(Stored data)
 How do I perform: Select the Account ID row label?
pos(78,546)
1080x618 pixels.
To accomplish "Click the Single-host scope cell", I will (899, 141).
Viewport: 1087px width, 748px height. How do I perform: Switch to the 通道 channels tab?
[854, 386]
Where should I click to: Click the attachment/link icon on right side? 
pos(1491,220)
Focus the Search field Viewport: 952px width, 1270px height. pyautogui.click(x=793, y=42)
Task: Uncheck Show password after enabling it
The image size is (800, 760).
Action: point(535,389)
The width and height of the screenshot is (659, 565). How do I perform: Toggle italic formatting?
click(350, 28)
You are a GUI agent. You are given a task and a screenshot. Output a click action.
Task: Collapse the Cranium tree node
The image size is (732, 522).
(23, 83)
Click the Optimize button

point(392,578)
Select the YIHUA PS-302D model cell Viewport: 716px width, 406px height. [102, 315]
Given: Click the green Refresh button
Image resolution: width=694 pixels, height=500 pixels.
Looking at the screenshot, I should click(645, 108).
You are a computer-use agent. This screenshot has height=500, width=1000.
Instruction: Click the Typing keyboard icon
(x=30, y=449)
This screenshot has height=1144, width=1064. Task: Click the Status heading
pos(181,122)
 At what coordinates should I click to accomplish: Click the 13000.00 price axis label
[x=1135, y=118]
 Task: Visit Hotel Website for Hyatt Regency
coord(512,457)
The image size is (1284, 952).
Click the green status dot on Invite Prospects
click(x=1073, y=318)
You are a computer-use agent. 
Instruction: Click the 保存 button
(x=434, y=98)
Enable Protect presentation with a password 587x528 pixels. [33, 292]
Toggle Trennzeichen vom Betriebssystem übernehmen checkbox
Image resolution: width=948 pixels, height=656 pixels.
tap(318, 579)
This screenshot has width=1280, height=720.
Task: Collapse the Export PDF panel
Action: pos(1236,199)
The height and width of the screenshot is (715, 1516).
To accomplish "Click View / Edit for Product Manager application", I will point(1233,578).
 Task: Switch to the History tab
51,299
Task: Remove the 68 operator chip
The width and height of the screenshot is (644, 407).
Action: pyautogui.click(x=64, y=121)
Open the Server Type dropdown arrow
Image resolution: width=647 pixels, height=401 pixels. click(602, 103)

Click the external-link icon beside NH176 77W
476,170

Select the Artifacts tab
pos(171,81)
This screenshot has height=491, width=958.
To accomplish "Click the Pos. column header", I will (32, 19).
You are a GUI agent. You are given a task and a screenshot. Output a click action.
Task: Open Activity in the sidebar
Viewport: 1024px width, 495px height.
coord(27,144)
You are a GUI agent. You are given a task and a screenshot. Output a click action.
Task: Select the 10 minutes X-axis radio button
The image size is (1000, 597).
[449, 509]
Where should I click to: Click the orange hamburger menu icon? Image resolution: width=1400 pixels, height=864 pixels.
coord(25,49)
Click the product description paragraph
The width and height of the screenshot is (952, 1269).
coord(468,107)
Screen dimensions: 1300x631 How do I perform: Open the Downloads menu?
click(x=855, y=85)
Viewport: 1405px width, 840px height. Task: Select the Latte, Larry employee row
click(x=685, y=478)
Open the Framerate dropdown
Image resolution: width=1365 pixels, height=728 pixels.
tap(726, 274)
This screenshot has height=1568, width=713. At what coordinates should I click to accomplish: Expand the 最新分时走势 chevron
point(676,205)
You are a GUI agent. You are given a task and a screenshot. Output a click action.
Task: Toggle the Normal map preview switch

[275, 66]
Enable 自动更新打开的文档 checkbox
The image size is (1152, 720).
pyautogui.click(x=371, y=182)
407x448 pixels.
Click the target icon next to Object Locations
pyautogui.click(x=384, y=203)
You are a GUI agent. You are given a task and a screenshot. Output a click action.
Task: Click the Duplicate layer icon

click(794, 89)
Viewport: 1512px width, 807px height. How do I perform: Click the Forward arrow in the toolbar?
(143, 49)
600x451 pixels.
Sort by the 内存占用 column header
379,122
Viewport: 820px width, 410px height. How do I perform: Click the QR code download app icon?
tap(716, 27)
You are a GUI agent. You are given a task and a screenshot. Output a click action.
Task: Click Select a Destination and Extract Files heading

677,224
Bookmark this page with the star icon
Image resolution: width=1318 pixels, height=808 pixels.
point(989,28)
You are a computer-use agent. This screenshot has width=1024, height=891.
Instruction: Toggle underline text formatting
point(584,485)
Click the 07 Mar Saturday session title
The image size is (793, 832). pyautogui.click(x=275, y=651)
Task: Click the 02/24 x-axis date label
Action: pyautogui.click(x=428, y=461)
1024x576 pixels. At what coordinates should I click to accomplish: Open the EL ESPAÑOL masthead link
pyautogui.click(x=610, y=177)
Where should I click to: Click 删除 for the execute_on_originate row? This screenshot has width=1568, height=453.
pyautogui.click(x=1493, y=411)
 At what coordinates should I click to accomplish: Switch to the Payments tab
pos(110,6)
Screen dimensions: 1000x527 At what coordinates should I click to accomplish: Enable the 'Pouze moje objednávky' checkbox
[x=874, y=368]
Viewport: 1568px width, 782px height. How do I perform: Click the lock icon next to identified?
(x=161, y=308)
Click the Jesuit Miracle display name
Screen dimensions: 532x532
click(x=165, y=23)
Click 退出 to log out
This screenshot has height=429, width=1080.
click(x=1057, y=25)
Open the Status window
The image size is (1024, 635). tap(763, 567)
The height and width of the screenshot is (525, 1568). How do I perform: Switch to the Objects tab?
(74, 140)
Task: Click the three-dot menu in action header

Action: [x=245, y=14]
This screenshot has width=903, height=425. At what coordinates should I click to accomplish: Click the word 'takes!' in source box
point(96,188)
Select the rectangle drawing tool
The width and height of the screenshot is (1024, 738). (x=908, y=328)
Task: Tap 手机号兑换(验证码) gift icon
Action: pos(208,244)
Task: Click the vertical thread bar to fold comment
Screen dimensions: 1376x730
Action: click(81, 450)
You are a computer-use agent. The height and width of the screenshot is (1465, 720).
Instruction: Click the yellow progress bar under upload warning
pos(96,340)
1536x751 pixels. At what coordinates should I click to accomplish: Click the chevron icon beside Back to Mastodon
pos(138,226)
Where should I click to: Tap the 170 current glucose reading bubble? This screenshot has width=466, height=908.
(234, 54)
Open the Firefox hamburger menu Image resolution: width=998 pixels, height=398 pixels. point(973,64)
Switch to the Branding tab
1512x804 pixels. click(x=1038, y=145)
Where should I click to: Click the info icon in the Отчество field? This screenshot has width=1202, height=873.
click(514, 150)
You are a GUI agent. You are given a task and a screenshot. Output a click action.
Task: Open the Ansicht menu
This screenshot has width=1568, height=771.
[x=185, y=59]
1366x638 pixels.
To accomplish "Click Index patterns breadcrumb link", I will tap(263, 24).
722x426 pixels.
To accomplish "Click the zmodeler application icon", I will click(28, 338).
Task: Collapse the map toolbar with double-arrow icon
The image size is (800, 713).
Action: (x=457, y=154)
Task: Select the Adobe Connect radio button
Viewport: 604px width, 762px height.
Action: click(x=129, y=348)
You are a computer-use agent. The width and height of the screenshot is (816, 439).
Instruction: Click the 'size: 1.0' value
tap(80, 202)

EXERCISE PROMPT => If a line in the entries above contains "application", report it.

RESPONSE BOX =>
To accomplish "Click View / Edit for Product Manager application", I will point(1233,578).
To accomplish "Click the zmodeler application icon", I will click(28, 338).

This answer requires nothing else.